Offline reinforcement learning

Lead Research Organisation: University of Warwick
Department Name: Mathematics

Abstract

The context of the research *
Offline deep reinforcement learning (offline-DRL), uses a static data set to optimize sequential decision-making in an environment by using a data-driven formulation (Levine et al., 2020). Mathematically, the environment is described as a Markov decision process, and the goal is to maximize the long-term reward (Sutton and Barto, 2018). Offline-DRL can be more useful than (online) DRL when collecting new data is time-consuming, expensive and/or dangerous. However
offline-DRL does generate new challenges, such as selecting actions that are not known in the data set (known as extrapolation error or distributional shift) (Fujimoto et al., 2019). Offline-DRL can be seen as a version of off-policy DRL
where there is no longer an interaction with the environment. Simply manipulating state-of-the-art off-policy (online) algorithms such as deep deterministic policy gradient (DDPG) (Lillicrap et al., 2015) and soft actor-critic (SAC) (Haarnoja et al., 2018) and removing their exploration capabilities, causes overfitting (Fu et al., 2019) and issues with out-of-distribution actions (Kumar etal., 2019). Many approaches to date use a variational auto-encoder (VAE) (Kingma and Welling, 2013) to sample transitions from the same distribution as the given data set. To alleviate the problems of overfitting and distributional shift, many algorithms focus on adapting existing model-free and model-based algorithms to the offline setting using ensemble techniques (Agarwal et al., 2020), policy constraints (Siegel et al., 2020) and conservative estimation of action quality (Kumar et al., 2020). These algorithms do not completely solve the problem however, and there can be much improvement to be made in terms of performance of the extracted policy. A successful algorithm is based on how much it can improve on the underlying behaviour policy of the data; this can lead to improving on what is considered expert decision making policies, e.g. long-term treatment planning. From a recent review (Nguyen and La, 2019), previous methods using DRL for robotics have mostly been online methods, and there is a need for more efficient
algorithms and methods. Directly applying DRL to real-world robotics requires a suitable reward system in place as well as an efficient DRL method (Zhu et al., 2020). Robotics is an excellent application for offline-DRL as there are large data
sets available of robots performing different tasks. This means that offline-DRL could be an efficient way of learning new tasks without the potentially expensive costs of attaining more data.
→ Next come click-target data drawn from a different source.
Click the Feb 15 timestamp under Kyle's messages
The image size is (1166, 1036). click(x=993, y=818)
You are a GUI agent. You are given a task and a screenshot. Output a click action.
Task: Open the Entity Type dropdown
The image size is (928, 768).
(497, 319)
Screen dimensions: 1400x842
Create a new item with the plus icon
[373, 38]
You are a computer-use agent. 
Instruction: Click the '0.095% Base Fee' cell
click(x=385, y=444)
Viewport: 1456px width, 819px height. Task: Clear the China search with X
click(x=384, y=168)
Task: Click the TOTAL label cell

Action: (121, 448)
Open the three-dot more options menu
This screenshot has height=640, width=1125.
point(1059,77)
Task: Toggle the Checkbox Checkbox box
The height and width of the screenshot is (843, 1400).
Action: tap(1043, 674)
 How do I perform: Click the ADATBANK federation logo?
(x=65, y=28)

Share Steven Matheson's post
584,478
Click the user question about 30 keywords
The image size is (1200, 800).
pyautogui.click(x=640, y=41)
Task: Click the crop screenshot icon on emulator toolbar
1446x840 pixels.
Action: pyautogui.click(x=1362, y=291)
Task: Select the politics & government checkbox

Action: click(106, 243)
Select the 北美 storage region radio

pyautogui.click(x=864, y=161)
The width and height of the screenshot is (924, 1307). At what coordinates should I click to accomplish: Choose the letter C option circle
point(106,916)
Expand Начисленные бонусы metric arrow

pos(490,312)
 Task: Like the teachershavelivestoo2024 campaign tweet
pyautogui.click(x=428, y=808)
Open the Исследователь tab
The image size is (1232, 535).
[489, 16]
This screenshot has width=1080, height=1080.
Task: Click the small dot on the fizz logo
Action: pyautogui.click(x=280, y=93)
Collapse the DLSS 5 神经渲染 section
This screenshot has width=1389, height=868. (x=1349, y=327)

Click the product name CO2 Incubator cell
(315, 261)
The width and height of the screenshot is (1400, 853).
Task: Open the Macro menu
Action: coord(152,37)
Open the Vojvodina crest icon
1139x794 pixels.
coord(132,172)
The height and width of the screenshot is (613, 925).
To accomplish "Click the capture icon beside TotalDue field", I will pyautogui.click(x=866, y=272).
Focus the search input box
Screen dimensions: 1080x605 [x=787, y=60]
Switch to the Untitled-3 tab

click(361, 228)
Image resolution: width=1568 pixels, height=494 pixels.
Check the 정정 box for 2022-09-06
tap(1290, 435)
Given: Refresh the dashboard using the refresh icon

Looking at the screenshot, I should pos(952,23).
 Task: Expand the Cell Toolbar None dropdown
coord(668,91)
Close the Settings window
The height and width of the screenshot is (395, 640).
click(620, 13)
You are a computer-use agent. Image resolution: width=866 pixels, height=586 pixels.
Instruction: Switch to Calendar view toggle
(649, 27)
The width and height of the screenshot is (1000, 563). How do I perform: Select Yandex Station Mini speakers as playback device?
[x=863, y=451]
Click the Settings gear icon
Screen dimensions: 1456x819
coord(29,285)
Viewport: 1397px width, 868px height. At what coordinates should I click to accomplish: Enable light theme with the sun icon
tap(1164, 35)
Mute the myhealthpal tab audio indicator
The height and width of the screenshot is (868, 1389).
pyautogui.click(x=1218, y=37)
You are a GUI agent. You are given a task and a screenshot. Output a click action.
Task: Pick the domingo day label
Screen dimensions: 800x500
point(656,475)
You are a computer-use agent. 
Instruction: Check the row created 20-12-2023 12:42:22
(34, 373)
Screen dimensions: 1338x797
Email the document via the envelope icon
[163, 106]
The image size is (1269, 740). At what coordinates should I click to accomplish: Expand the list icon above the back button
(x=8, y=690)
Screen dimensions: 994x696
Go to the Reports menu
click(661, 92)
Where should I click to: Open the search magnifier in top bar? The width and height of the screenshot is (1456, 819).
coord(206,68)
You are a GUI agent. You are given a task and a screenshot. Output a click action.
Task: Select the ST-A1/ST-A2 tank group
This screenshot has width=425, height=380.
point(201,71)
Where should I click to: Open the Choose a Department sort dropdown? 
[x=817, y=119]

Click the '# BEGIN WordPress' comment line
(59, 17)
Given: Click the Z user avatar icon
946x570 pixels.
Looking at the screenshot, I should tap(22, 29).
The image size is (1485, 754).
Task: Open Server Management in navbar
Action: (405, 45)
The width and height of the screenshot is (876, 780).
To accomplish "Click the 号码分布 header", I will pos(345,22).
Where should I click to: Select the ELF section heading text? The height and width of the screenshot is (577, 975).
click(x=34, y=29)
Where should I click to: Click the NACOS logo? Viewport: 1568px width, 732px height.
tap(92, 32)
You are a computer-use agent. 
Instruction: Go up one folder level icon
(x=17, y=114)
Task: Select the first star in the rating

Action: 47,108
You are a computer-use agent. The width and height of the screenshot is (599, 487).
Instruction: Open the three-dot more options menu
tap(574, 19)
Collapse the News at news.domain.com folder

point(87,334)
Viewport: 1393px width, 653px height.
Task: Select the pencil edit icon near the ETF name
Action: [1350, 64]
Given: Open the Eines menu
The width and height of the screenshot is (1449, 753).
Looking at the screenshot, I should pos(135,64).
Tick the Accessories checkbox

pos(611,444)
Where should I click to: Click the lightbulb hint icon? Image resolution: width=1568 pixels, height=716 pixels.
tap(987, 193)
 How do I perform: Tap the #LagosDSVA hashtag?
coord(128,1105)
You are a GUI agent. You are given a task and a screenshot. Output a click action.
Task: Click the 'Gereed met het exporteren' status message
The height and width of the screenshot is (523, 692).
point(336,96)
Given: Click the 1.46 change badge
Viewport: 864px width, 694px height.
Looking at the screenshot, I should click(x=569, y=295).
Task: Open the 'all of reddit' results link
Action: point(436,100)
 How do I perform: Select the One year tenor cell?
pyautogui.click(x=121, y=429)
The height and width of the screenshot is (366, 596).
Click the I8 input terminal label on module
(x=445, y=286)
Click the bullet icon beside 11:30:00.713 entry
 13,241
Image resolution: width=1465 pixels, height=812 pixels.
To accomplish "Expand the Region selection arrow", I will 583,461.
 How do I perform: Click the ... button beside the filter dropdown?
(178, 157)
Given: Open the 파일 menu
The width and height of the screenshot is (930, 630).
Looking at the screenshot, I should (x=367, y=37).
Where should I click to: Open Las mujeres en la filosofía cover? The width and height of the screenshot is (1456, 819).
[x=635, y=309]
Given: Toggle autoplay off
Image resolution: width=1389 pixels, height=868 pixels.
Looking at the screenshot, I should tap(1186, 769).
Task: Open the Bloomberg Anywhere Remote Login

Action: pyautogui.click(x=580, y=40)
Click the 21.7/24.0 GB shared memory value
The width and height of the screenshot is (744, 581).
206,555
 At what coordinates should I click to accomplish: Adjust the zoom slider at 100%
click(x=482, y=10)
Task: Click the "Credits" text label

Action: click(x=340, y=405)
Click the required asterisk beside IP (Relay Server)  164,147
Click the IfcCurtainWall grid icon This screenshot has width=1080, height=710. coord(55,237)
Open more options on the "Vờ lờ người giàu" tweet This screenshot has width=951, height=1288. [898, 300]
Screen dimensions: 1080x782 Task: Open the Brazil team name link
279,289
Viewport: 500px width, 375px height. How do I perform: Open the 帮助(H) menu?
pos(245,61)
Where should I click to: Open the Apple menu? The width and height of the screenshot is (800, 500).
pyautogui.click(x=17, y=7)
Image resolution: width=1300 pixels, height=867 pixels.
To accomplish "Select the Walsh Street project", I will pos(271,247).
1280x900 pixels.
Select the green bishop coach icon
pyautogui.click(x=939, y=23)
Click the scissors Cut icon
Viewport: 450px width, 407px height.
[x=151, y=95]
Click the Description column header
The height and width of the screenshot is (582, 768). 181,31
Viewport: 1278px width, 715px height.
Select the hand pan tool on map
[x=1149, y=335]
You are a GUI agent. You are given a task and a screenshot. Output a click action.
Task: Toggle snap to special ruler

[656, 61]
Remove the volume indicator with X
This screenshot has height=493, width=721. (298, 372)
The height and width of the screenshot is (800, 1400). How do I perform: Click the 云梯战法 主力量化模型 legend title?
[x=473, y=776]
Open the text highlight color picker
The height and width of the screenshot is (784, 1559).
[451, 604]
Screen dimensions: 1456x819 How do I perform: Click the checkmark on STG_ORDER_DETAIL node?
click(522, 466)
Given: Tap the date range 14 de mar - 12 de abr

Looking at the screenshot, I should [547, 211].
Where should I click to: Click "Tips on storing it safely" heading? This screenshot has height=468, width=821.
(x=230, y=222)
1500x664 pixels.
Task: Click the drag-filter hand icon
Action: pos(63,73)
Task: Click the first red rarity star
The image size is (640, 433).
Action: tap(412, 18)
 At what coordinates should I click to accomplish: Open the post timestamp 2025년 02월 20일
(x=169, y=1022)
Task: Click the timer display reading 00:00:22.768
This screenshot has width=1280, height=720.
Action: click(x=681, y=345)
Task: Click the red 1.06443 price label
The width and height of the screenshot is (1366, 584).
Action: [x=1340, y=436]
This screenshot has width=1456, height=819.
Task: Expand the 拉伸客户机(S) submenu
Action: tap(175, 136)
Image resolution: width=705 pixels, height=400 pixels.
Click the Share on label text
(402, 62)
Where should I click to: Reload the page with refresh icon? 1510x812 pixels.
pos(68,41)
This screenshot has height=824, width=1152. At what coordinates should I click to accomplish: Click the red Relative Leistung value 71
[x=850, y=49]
The proposed research aims to review the current existing offline deep reinforcement learning (DRL) algorithms by implementing them in code, to see how they work and where they are no longer viable. This will involve a comprehensive literature review into the current state-of-the-art model-free and model-based offline DRL algorithms exploring their strengths and weaknesses. With the knowledge of current state-of-the-art algorithms, the next step will be to
improve and develop these algorithms with the goal of creating our own novel offline DRL algorithm. This will involve having a fundamental grounding in mathematics as well as implementing and publishing the algorithm in code (Python).
The novel algorithm will be evaluated against current offline methods using standard datasets (D4RL). On successfully exceeding current algorithms, our novel algorithm will then be used towards a real-world application in robotics.
This will involve devising a suitable reward design and collaborating with the partner to understand the capabilities of the robot.
This research falls into the "Artificial intelligence technologies" remit. The research will advance the algorithms involved in offline deep reinforcement learning with a focus on leveraging hardware advances and unlocking new mission-critical applications.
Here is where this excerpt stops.